Plot these points and draw two straight lines, one extending from the origin through (1,1) and (2,2), and another extending from the origin through (-1,1) and (-2,2).

**step2 Transform to Graph $$y_2 = 2|x|$$**

Next, we sketch the graph of $$y_2 = 2|x|$$. This graph is a transformation of $$y_1 = |x|$$. When you multiply the entire function $$|x|$$ by a positive constant (in this case, 2), it results in a vertical stretch of the graph. Every y-coordinate of the original graph $$y_1 = |x|$$ is multiplied by 2, while the x-coordinates remain the same. This makes the V-shape appear "narrower" or "steeper".

To sketch this graph, apply the vertical stretch to the key points from $$y_1=|x|$$. The y-values are doubled:

$$ \text{Original point } (x, y_1) \implies \text{New point } (x, 2 \times y_1) $$

$$ (0,0) \implies (0, 2 \times 0) = (0,0) $$

$$ (1,1) \implies (1, 2 \times 1) = (1,2) $$

$$ (-1,1) \implies (-1, 2 \times 1) = (-1,2) $$

$$ (2,2) \implies (2, 2 \times 2) = (2,4) $$

$$ (-2,2) \implies (-2, 2 \times 2) = (-2,4) $$

Plot these new points and draw two straight lines from the origin, passing through the transformed points. You will notice it is steeper than $$y_1 = |x|$$.

**step3 Transform to Graph $$y_3 = 2.5|x|$$**

Finally, we sketch the graph of $$y_3 = 2.5|x|$$. This is another vertical stretch of the base graph $$y_1 = |x|$$, but this time by a factor of 2.5. Every y-coordinate of $$y_1 = |x|$$ is multiplied by 2.5, making this graph even "narrower" or "steeper" than $$y_2 = 2|x|$$.

Apply the vertical stretch by 2.5 to the key points from $$y_1=|x|$$. The y-values are multiplied by 2.5:

$$ \text{Original point } (x, y_1) \implies \text{New point } (x, 2.5 \times y_1) $$

$$ (0,0) \implies (0, 2.5 \times 0) = (0,0) $$

$$ (1,1) \implies (1, 2.5 \times 1) = (1,2.5) $$

$$ (-1,1) \implies (-1, 2.5 \times 1) = (-1,2.5) $$

$$ (2,2) \implies (2, 2.5 \times 2) = (2,5) $$

$$ (-2,2) \implies (-2, 2.5 \times 2) = (-2,5) $$

Plot these points and draw two straight lines from the origin through the transformed points.
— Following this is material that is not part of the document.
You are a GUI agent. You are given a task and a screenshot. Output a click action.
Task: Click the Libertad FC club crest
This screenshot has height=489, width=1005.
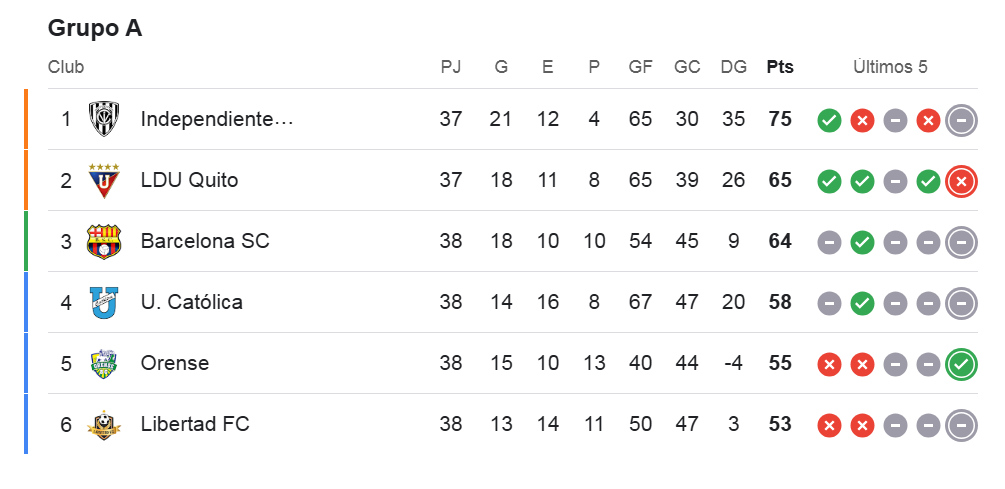coord(104,425)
This graph will be the steepest of the three, indicating a greater vertical stretch.

Alternative answer

Answer:
The graphs of y1, y2, and y3 are all V-shaped, opening upwards, and have their pointy bottom (called the vertex) at the spot (0,0) on the graph.
* **y1 = |x|**: This is the basic V-shape. It goes up 1 unit for every 1 unit you move to the right or left from the center. It looks like a standard V.
* **y2 = 2|x|**: This V-shape is steeper than y1. For every 1 unit you move to the right or left from the center, it goes up 2 units. It looks like a narrower V.
* **y3 = 2.5|x|**: This V-shape is the steepest of all three. For every 1 unit you move to the right or left from the center, it goes up 2.5 units. It looks like the most narrow V.

Imagine drawing them on the same paper: y1 would be the widest V, y2 would be inside y1 and narrower, and y3 would be inside y2 and even narrower.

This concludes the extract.